Jane was listening carefully enough now. She looked narrowly at Harriet. ‘Did you fancy him?’

‘What? No. Or only from afar.’ She had locked herself in Jane’s bathroom, run through the entire future sequence of events, and decided that she couldn’t spare the time. That was all. ‘I’m too busy for that sort of thing.’

‘Hmm. He’s staying with the Greens. He’s some sort of a builder.’

‘So I gather.’

‘You talked to him as well?’

Harriet held up her hands, laughing, defending herself. ‘Only for five minutes. He’s yours, take him.’

Jane sighed again. ‘I’d welcome the chance. Well, he knows where to find me.’ She frowned at Harriet, not quite soberly. ‘What do you mean, you’re too busy for that sort of thing? Perhaps a short sharp affair is just what you needed at this point?’

‘I don’t think so. I haven’t told you what I’m going to do. Can we forget the builder for a minute?’

‘If you say so.’

‘I’m going to start a business.’ Harriet jumped to her feet, unable to keep still while she talked. She began to clear up, cutting a swathe through the debris. Jane watched her, blinking, her chin still resting on her hand.

At the end, Harriet leaned back against the sink and folded her arms. ‘So what do you think?’
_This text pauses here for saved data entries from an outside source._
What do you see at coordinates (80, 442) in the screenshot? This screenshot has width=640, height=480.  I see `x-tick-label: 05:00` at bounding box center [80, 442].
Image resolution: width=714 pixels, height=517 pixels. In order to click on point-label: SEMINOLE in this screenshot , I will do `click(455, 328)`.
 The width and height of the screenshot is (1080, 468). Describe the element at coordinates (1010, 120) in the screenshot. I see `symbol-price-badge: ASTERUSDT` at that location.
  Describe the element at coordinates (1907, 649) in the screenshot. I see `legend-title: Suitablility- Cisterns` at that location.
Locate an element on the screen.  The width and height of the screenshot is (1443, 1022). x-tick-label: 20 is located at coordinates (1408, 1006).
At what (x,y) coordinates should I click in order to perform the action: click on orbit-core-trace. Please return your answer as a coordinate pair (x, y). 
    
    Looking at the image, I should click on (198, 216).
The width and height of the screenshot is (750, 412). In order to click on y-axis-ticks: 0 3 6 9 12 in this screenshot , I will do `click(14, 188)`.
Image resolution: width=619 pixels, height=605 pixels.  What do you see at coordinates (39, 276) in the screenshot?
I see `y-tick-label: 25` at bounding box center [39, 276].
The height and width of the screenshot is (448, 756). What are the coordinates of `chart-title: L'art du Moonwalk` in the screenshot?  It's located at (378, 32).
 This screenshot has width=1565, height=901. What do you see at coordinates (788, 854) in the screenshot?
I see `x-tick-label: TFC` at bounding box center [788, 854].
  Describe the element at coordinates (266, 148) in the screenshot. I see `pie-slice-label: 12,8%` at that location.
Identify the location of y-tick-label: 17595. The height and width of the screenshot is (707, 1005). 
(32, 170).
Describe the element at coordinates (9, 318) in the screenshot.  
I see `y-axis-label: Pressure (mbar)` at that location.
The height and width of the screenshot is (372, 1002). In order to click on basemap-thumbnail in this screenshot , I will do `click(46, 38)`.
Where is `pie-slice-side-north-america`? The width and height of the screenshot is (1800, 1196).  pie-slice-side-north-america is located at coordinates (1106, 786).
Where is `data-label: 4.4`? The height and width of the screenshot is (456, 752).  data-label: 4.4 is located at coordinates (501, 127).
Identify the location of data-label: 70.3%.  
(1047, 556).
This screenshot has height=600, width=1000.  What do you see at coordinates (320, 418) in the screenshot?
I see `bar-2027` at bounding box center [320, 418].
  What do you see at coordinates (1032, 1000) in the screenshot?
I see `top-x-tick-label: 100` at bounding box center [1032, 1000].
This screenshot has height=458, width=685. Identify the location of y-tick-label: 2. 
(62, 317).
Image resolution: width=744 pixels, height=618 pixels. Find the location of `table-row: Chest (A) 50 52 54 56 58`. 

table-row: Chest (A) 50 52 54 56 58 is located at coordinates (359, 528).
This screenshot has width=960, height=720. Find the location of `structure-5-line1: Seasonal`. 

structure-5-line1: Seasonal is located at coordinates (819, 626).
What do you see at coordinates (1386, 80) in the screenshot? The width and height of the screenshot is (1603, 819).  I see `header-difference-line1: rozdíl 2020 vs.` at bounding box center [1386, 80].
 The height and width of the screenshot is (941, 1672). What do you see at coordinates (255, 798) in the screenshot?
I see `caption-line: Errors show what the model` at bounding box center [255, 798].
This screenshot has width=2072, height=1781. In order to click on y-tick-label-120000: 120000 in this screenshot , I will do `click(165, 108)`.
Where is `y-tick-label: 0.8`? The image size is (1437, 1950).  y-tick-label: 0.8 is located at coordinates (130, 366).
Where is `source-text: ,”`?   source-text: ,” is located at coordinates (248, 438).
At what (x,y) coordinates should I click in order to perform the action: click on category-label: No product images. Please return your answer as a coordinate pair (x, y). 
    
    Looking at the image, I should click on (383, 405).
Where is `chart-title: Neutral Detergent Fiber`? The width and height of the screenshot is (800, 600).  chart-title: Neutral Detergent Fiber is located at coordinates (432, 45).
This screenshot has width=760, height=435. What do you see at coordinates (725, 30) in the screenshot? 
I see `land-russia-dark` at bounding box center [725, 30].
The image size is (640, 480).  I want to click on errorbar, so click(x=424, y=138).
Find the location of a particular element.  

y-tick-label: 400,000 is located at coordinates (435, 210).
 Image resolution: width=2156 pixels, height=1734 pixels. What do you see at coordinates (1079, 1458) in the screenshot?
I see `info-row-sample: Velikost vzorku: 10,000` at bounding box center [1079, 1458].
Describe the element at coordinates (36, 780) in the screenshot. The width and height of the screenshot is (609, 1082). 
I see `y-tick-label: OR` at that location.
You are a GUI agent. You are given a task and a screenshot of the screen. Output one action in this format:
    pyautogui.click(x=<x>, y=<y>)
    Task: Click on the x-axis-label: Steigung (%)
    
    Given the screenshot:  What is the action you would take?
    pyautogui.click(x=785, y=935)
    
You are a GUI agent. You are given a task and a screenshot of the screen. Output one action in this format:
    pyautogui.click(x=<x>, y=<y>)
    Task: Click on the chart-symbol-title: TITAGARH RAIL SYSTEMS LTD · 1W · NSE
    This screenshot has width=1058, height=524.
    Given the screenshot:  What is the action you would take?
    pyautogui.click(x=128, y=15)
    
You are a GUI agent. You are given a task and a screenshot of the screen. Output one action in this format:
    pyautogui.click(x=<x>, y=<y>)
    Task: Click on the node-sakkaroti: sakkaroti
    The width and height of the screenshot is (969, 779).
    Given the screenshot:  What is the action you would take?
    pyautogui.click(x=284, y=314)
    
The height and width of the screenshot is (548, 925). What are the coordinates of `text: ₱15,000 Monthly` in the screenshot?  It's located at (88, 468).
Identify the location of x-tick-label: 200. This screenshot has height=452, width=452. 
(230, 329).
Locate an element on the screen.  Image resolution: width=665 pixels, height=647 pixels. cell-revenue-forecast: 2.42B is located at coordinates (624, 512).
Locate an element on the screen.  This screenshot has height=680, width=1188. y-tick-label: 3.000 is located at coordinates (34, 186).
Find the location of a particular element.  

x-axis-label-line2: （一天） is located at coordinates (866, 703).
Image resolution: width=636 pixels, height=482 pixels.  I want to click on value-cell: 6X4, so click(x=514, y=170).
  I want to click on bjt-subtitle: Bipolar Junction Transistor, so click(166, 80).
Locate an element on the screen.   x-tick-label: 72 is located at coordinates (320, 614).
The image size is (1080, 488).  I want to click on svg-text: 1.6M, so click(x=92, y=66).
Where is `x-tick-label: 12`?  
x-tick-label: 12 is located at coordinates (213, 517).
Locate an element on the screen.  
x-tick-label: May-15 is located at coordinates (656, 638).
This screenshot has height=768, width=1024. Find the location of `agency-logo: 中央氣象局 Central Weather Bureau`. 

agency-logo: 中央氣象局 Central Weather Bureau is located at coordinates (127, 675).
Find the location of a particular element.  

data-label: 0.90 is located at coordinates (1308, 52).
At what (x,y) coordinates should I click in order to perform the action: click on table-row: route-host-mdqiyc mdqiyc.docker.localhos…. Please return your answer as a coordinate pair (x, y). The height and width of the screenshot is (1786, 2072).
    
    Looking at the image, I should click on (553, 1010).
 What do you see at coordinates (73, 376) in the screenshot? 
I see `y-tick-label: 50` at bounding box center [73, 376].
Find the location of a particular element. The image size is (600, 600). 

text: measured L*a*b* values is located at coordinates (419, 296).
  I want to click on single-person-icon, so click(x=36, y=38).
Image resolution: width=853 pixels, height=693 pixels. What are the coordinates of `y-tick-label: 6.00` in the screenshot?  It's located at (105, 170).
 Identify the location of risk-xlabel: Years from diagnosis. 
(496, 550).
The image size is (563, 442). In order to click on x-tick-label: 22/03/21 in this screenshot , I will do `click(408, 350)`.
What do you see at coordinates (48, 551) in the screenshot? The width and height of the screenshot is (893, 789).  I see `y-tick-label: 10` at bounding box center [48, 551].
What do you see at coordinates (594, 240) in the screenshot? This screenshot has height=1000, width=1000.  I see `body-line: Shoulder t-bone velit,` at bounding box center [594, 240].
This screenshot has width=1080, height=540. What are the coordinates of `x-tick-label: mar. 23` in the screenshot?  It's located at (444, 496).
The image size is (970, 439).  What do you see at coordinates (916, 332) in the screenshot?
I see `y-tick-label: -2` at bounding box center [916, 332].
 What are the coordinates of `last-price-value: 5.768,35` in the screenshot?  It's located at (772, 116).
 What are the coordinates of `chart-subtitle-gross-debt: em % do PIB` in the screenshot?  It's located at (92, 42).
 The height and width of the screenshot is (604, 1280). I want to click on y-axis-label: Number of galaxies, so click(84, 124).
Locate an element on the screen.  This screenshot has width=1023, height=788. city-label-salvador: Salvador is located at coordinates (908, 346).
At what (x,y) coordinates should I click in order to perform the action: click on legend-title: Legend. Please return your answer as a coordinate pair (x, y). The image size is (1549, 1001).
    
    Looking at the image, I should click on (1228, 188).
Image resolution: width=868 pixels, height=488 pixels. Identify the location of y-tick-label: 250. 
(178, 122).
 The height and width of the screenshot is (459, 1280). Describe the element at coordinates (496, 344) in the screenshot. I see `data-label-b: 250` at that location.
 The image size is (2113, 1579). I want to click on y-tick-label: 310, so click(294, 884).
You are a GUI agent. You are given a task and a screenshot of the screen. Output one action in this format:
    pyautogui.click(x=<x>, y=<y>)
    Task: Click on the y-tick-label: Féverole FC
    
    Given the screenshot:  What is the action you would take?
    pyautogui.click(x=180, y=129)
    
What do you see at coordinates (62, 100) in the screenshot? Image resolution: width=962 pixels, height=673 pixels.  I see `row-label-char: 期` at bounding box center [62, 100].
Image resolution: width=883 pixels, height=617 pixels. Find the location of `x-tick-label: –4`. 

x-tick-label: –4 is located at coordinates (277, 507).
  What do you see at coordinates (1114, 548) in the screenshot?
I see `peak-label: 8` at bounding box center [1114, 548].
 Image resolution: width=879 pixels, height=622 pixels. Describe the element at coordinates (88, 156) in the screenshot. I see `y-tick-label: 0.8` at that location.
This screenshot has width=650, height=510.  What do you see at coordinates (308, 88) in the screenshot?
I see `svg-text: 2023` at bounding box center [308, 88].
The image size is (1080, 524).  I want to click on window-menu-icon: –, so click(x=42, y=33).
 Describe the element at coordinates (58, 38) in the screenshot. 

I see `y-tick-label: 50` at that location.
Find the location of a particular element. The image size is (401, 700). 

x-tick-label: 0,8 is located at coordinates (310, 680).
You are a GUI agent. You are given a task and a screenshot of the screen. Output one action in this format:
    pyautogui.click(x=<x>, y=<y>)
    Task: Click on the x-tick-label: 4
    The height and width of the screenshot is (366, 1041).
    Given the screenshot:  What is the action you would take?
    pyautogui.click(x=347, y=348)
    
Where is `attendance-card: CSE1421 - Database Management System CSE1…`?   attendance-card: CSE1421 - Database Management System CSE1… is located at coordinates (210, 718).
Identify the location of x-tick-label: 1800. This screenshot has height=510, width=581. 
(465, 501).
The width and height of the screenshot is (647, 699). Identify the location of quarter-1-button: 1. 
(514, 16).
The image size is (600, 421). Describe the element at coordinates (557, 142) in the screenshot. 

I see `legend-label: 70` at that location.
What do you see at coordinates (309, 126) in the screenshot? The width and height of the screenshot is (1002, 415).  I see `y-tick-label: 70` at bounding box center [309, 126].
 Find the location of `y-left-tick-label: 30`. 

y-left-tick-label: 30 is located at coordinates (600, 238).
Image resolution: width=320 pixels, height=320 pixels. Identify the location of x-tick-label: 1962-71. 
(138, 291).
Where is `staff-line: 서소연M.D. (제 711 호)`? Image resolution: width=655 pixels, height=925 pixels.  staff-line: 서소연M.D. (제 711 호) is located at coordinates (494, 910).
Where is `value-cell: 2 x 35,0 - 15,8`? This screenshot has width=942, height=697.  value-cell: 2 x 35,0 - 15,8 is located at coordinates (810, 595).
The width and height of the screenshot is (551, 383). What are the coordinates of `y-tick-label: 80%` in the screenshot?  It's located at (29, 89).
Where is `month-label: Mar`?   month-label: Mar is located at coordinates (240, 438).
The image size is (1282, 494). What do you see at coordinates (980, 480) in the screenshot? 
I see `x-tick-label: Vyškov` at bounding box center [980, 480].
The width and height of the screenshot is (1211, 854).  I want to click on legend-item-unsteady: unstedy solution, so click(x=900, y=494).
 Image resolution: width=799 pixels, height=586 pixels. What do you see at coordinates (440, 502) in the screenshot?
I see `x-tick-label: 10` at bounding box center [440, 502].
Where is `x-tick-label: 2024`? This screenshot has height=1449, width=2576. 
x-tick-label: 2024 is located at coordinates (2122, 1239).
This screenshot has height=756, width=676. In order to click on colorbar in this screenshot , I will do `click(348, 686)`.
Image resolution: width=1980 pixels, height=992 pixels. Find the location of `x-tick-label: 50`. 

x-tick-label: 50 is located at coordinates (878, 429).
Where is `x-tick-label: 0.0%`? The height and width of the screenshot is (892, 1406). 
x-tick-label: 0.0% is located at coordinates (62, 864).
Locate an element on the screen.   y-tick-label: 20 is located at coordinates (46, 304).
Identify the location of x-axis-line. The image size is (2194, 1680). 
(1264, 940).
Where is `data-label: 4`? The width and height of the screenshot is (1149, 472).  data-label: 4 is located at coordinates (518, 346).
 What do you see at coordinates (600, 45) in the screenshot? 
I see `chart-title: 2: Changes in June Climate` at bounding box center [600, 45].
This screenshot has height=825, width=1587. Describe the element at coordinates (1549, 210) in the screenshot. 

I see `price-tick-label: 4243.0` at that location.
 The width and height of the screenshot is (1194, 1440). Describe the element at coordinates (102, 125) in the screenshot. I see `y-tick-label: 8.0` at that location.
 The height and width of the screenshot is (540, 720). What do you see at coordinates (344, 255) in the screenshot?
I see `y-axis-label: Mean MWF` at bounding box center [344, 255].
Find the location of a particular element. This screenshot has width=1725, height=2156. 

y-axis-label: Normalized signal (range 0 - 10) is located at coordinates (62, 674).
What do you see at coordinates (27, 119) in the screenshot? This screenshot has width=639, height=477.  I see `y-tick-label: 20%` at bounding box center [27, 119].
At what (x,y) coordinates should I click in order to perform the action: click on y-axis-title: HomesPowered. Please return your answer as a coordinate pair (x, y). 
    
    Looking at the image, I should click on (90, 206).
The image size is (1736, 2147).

Jane pondered. ‘I think …’

Harriet waited, knowing that Jane’s approval was as important, in its different way, as Charlie’s had been, and also knowing that she would go ahead with her plan whatever Jane said.

‘I think it sounds a fine idea.’

‘Thank you.’ Harriet bent down and hugged her, and the fraying plait tickled her cheek.

‘So put that bloody tea towel down, and tell me how you’re going to get started.’

‘Homework. Lots of homework, and then trying to raise the money. Charlie made it quite clear that it wouldn’t be easy.’

Jane thought for a moment. ‘I’ve got some money saved. A couple of thousand, that’s all, but you could have that if it would help.’

Harriet was amazed. Jane’s generosity was on a far grander scale than her embryo plan called for, and she was touched by it. To hide her feelings she teased, ‘It might be a good investment. You’ll get a healthy return on your money, I promise.’

Jane was scandalised. ‘I offered it for you, not because I want to make money out of you.’

‘I know that,’ Harriet told her. ‘And I’m grateful.’

‘I hope so. Oh God, look at the time. It’s nearly four o’clock.’

‘I’m going home alone to Belsize Park.’

‘To slip between the balance sheets.’

Their laughter acknowledged their singleness, and their affection for each other.

‘Won’t you stay the night?’

‘I’d rather go home. I’ll come back and help with this in the morning.’

Harriet was thinking about the game, propped up against the wall in the empty flat. It drew her back, as if they needed one another’s protection.

‘You’ve done more than half already. Call me.’

Jane stood in the circle of light from her porch to watch her go.

The streets were empty as Harriet reversed her zigzag journey. The gangs of youths had filtered away and even the few cars that swept past her seemed to travel without human intervention. It was as if she was alone in the world. It was pleasant to be warm and safe and isolated in the darkness. Harriet smiled. She wasn’t thinking about Charlie Thimbell reaching up to touch her breast, or about the man in the blue shirt. She was thinking about friendship, and the evening’s confirmation of it. She hummed as she drove.